A quick summary of some of the things Whitko has coordinated throughout the corporation for Digital Citizenship Week include:
- All buildings have sent home a newsletter with each student. The newsletters describe student involvement with Common Sense Media including a parent tip sheet and family media agreement to give them an idea of the resources found on Whitko’s website.
- At WHS the media specialist is developing a digital literacy curriculum to put in place for all freshman and sophomores. Additionally, they are creating bookmarks for each student taking a Social Studies class. The bookmark includes 5 ways to detect fake news. They will also be using the Common Sense Media Digital Bytes program with all students once a month during CATS Pride (a special time set aside for student meetings).
- WMS homerooms are finishing up beginning of the year trainings on devices and digital responsibilities through a document submitted in Google Classroom. They are also utilizing the Common Sense Media program paired with Nearpod for classes. WMS is taking another proactive step by creating monthly lessons for the staff to continue with students in homeroom.
- Pierceton Elementary has started working with all grade-levels regarding digital citizenship lessons through Common Sense as well as having discussions with classes about the responsibilities of being a digital citizen. PES’ Facebook page has been updated with posts about helping students think critically about media.
- South Whitley Elementary has started also working within all grade-levels and have begun their digital citizenship lessons through Common Sense. Staff and students are having discussions about the responsibilities of being a digital citizen. Students are also given a Tech Time word of the month to familiarize their vocabulary with many of the digital terms they hear.
- The school’s website whitko.org has also been updated to reflect Digital Citizenship Week by adding Common Sense Media widgets for parents and staff, which include a constant scroll of articles, and have updated the website to reflect that both elementary schools are certified through Common Sense Technology with digital citizenship badges.
- As a part of their commitment to 1 to 1 technology for all students, Whitko provides new digital learning devices for students in grades 5 and 9. This year the school provided Google Chromebooks, which will be used by the students for the next 4 years of their career. After 4 years of usage, they will receive a new device or graduate!

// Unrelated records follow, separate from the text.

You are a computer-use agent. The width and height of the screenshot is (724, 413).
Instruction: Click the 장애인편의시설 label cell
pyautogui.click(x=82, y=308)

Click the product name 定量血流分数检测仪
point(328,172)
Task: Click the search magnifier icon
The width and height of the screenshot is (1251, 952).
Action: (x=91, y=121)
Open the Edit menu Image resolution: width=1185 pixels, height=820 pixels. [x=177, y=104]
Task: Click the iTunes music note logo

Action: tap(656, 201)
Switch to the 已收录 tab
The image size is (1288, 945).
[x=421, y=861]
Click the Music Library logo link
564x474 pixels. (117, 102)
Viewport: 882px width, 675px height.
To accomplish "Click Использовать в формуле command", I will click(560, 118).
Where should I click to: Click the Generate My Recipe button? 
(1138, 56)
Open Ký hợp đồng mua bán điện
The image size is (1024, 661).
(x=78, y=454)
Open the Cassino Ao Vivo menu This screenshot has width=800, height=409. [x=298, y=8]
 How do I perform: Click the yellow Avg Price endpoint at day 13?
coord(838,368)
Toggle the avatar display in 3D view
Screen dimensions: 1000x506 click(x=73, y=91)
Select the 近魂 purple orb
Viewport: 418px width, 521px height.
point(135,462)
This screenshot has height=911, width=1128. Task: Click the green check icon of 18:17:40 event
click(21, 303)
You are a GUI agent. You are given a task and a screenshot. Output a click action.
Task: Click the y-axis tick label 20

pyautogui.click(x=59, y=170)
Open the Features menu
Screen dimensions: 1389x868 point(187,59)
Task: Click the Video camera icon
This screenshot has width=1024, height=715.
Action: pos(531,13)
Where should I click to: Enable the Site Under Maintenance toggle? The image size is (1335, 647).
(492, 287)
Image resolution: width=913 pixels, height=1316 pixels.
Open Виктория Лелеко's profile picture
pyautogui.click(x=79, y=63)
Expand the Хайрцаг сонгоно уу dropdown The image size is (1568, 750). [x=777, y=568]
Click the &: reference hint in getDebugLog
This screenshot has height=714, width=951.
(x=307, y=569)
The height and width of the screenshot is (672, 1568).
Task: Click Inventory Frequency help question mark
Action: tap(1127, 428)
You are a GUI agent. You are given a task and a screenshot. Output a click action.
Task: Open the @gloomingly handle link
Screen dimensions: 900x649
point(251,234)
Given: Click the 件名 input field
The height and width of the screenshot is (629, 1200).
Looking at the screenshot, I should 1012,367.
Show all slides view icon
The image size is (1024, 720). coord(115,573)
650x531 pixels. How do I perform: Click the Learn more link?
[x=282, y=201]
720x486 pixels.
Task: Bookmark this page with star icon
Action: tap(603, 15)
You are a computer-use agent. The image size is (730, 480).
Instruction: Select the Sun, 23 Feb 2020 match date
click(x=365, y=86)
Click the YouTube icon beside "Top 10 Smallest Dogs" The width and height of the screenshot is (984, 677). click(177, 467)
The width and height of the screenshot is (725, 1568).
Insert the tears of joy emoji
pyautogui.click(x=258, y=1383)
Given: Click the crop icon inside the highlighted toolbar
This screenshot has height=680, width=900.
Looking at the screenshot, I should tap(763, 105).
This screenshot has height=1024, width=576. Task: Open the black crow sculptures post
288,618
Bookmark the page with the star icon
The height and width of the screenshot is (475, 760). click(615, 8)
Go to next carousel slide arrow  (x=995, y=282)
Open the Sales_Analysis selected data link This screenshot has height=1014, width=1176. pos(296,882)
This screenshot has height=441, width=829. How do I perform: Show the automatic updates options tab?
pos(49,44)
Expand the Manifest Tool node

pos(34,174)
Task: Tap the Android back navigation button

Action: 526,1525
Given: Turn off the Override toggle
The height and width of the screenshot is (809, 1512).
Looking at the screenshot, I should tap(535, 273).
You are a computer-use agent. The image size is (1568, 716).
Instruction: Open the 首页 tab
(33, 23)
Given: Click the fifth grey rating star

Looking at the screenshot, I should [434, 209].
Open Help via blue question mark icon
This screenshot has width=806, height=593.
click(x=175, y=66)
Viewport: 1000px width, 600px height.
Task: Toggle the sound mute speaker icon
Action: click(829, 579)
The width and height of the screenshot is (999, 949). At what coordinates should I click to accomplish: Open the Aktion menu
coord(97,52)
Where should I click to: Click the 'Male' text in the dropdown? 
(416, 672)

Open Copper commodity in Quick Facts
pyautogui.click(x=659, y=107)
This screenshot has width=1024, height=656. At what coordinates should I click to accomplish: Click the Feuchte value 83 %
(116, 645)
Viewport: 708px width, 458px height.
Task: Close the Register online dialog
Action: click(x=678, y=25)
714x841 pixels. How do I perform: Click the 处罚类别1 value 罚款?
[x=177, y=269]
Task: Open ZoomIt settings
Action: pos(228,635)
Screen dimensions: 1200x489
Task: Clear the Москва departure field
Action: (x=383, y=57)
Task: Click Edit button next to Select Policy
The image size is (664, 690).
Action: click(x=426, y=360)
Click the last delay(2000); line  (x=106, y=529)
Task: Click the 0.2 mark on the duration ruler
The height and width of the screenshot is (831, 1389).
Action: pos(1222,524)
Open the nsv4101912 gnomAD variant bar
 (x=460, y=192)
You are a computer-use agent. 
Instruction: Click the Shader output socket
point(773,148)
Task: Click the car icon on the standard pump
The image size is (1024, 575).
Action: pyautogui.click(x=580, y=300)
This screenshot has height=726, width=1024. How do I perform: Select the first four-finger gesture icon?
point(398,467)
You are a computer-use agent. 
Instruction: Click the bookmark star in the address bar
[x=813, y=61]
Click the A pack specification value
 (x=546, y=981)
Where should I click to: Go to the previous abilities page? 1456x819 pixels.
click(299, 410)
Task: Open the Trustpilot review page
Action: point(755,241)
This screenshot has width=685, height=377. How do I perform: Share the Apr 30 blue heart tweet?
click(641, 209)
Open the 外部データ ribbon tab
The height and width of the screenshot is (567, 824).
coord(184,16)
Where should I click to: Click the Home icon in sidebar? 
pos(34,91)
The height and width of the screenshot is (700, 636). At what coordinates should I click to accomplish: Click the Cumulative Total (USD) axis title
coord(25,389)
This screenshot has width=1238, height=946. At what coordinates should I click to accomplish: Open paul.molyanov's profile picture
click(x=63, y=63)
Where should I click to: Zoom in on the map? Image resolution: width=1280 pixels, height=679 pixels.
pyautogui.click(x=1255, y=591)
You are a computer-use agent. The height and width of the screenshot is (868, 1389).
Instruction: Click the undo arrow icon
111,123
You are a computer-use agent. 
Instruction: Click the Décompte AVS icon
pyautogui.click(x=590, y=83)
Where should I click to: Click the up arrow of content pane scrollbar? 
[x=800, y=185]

Travis Holland, a fifth grade student in Tasha Kinney’s classroom who just received his new Chromebook said, “The buttons are smooth, and its touchscreen, which is really helpful.” The chrome books have a carrying handle, a flippable camera for selfie or photography mode, and students are already using them for research and typing in class. At Whitko, students begin learning to type as early as 2nd grade, and are familiar with digital devices such as iPads beginning in Kindergarten.